>>
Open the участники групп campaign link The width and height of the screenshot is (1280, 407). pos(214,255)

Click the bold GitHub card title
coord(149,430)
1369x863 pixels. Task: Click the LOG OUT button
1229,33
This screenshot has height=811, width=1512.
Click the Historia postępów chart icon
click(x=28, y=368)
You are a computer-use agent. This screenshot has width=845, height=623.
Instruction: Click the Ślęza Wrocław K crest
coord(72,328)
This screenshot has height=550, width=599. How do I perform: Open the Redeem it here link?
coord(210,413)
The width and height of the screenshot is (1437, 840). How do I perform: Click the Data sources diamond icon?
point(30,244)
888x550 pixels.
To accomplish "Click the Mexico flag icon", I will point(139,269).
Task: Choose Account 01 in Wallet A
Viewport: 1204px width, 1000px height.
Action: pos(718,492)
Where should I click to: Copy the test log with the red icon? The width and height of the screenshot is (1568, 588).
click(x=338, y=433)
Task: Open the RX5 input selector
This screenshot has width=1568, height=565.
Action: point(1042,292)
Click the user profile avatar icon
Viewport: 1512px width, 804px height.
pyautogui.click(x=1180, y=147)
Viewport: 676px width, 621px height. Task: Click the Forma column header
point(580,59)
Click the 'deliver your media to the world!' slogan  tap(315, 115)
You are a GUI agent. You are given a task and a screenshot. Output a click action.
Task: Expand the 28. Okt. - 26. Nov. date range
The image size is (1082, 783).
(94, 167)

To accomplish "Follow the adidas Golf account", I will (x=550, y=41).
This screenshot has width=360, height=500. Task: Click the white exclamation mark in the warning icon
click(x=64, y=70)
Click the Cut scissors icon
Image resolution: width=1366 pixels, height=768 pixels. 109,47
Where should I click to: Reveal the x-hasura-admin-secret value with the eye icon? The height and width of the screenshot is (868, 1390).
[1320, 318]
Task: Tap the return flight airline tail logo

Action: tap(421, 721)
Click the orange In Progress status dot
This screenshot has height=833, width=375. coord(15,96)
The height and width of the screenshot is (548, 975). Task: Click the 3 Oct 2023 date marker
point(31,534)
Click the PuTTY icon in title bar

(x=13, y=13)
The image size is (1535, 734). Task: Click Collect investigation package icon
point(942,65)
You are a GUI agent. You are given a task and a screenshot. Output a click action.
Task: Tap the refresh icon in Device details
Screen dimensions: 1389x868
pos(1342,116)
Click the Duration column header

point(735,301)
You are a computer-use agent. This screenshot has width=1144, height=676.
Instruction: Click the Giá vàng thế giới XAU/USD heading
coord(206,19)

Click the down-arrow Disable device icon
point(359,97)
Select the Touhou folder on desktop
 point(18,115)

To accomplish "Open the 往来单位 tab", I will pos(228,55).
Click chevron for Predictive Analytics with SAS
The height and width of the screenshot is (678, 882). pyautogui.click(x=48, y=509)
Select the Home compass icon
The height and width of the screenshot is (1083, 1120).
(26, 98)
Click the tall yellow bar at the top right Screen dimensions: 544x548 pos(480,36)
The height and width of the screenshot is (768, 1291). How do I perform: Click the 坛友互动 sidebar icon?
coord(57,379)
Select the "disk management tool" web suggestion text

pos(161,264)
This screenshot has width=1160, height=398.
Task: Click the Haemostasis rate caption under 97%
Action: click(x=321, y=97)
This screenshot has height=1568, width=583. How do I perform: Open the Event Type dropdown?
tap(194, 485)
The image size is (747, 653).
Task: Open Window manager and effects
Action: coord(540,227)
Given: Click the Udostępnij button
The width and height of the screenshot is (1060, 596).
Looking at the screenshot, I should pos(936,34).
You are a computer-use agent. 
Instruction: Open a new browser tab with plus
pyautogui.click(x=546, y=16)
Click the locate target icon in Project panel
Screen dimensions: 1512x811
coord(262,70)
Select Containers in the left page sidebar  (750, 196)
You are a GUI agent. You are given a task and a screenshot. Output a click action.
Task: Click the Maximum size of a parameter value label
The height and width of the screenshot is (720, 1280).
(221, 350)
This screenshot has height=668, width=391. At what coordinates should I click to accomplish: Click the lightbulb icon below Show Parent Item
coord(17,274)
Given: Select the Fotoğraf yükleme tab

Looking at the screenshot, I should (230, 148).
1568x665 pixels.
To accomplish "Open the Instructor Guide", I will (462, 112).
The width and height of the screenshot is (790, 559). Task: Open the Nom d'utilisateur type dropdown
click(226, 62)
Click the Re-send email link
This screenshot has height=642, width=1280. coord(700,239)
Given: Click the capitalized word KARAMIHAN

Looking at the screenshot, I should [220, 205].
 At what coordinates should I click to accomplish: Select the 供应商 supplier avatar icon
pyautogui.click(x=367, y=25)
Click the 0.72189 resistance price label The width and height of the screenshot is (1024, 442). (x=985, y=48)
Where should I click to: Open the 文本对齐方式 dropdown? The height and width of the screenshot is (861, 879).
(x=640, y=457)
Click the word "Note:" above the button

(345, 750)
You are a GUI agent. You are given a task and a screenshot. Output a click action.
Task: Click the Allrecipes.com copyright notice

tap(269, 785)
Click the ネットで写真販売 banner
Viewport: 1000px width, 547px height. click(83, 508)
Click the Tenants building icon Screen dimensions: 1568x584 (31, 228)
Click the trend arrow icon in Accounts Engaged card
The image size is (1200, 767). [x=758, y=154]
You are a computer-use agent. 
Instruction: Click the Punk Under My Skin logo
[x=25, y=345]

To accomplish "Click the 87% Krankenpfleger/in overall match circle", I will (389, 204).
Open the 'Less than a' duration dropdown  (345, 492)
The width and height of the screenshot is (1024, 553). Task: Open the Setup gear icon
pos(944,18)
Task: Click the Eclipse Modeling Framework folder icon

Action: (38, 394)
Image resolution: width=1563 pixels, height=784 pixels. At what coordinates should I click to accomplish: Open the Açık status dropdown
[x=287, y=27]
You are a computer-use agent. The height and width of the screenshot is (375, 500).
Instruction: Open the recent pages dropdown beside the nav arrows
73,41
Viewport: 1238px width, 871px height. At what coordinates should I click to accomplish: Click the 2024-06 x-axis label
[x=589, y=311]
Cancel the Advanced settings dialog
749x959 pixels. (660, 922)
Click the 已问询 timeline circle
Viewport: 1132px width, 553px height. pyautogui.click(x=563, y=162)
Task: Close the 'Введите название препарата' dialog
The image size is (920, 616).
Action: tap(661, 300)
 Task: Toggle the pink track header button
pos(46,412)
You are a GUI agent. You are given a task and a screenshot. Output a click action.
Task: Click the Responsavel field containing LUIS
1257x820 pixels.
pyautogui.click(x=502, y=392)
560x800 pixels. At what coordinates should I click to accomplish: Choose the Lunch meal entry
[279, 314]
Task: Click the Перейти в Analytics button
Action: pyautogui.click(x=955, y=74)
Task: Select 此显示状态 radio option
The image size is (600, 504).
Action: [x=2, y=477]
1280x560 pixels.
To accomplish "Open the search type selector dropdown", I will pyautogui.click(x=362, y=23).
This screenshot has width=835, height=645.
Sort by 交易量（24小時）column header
<<
◆ ABOUT THIS TASK
From the first line of the data above through the line containing "Task: Expand the", repeat each line exactly, and add nothing.

◆ OUTPUT OF THE TASK
Open the участники групп campaign link The width and height of the screenshot is (1280, 407). pos(214,255)

Click the bold GitHub card title
coord(149,430)
1369x863 pixels. Task: Click the LOG OUT button
1229,33
This screenshot has height=811, width=1512.
Click the Historia postępów chart icon
click(x=28, y=368)
You are a computer-use agent. This screenshot has width=845, height=623.
Instruction: Click the Ślęza Wrocław K crest
coord(72,328)
This screenshot has height=550, width=599. How do I perform: Open the Redeem it here link?
coord(210,413)
The width and height of the screenshot is (1437, 840). How do I perform: Click the Data sources diamond icon?
point(30,244)
888x550 pixels.
To accomplish "Click the Mexico flag icon", I will point(139,269).
Task: Choose Account 01 in Wallet A
Viewport: 1204px width, 1000px height.
Action: pos(718,492)
Where should I click to: Copy the test log with the red icon? The width and height of the screenshot is (1568, 588).
click(x=338, y=433)
Task: Open the RX5 input selector
This screenshot has width=1568, height=565.
Action: point(1042,292)
Click the user profile avatar icon
Viewport: 1512px width, 804px height.
pyautogui.click(x=1180, y=147)
Viewport: 676px width, 621px height. Task: Click the Forma column header
point(580,59)
Click the 'deliver your media to the world!' slogan  tap(315, 115)
You are a GUI agent. You are given a task and a screenshot. Output a click action.
Task: Expand the 28. Okt. - 26. Nov. date range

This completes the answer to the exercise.